One type of stem cell that is generally not recognized in the stem cell debate because it is not harvested as a source of these important cells is the fertilized egg cell, or zygote. A cell at this developmental stage is said to be totipotent, which means that it has the potential to create any type of cell necessary for embryonic development, including placental tissue. In the first few hours after fertilization, the zygote undergoes several cell divisions resulting in a number of totipotent cells. If any one of these cells were to become split off from the rest and implanted in the lining of the uterus, it would develop as a separate embryo. This is how identical twins arise.

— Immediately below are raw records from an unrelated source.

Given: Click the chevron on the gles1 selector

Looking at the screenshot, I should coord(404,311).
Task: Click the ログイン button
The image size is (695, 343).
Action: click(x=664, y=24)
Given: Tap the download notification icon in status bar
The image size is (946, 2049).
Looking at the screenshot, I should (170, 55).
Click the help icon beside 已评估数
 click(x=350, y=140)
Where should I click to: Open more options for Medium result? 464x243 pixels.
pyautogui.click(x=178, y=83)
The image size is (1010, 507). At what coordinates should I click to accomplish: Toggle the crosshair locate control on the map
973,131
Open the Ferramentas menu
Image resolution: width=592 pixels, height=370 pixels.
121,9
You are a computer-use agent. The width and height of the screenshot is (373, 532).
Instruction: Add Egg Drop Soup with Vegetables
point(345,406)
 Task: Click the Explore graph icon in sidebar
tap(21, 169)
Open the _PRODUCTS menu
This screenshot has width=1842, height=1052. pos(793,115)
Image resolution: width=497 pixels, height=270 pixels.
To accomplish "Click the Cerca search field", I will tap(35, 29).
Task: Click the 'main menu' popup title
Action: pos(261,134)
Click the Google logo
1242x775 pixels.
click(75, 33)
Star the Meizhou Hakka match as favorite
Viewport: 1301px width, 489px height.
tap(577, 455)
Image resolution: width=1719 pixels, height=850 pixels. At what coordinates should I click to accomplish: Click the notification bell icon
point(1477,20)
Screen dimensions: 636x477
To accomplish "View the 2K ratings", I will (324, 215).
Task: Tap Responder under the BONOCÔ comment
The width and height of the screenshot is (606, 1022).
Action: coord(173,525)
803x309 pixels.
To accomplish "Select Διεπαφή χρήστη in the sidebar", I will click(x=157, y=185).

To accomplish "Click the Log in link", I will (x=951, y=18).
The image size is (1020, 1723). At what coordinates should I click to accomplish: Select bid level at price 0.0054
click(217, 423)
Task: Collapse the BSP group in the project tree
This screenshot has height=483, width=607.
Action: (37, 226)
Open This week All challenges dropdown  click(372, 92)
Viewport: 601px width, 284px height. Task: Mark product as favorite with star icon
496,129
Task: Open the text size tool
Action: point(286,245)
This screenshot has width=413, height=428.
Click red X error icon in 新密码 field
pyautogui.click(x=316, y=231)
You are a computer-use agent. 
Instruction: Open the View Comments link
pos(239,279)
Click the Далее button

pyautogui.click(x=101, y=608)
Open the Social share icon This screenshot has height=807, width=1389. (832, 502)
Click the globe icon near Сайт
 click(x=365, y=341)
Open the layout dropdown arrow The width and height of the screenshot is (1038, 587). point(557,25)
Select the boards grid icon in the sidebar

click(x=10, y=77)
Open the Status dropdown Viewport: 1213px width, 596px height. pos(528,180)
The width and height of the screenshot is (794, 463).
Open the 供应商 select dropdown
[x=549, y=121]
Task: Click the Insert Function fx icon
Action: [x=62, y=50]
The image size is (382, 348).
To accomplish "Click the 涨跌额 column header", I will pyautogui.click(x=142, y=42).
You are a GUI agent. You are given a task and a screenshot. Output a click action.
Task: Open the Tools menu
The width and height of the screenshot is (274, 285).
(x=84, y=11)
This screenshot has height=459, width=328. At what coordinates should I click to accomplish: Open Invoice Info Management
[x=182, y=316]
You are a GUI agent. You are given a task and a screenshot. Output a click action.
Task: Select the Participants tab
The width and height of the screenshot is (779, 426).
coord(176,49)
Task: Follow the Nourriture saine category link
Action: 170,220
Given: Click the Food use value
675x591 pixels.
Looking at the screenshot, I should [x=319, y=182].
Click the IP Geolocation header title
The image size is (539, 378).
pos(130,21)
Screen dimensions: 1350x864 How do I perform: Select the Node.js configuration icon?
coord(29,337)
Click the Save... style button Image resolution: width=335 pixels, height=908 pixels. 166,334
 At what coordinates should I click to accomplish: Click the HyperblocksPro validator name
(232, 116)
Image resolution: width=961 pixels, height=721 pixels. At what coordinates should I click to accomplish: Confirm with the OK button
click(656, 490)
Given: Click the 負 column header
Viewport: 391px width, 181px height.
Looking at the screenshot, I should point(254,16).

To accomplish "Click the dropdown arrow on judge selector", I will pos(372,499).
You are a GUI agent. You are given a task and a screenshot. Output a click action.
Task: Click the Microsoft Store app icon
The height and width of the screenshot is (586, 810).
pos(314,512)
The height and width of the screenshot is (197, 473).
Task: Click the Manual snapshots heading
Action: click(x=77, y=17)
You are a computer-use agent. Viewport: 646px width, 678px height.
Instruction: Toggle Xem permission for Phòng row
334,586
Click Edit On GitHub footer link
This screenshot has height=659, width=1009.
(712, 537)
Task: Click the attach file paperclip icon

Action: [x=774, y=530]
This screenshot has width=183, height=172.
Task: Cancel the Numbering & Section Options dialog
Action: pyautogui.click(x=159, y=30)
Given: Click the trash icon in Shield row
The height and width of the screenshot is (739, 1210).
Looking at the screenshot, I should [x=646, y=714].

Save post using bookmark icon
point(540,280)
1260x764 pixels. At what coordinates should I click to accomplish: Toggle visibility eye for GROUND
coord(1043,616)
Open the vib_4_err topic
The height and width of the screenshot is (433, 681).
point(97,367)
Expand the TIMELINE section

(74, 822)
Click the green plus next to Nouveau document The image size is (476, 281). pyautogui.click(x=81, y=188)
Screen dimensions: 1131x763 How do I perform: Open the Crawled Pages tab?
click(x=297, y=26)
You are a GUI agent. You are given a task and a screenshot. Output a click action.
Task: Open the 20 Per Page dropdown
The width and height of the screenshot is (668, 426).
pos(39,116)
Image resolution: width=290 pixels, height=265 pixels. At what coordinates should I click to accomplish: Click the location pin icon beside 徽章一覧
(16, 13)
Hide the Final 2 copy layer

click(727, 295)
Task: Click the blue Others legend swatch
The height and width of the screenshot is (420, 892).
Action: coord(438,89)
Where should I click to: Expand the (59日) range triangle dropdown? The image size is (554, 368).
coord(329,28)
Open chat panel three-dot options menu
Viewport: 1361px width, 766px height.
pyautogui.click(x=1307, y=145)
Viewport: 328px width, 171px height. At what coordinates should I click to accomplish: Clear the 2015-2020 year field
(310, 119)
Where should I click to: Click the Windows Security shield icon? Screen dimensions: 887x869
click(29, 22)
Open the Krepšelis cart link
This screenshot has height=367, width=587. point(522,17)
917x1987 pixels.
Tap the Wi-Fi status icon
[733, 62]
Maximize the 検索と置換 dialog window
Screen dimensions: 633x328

Approximately four days after fertilization, the rapidly dividing cells create a hollow sphere called a blastocyst, with a small cluster of cells inside called the inner cell mass. While the outer layer develops into the placenta, the inner cell mass will develop into the fetus. Scientists call these stem cells pluripotent, which means that they have the potential to develop into any type of fetal cell, but not the placental cells needed to support a fetus.
As development continues, pluripotent stem cells give rise to a wide variety of specialized cells, including multipotent stem cells. Multipotent stem cells are responsible for replenishing specific types of cells throughout a person's life. Even adults have multipotent stem cells -- in their blood and skin, for example. Many researchers think we may have several other types of multipotent stem cells, including nerve stem cells.
Of all the different types of stem cells available, most scientists consider pluripotent stem cells to be the most promising for medical uses. Because the cells themselves are not capable of developing into a fetus, as totipotent cells are, the ethical dilemma of doing research with them is somewhat diminished. Collecting pluripotent stem cells, however, still requires the killing of several-day-old embryos -- albeit embryos that have already been discarded from fertility clinics -- and so the debate continues. Because of this, many researchers are searching for ways to trigger multipotent cells to, in a sense, regress -- to expand their development potential to a broader range of cell types.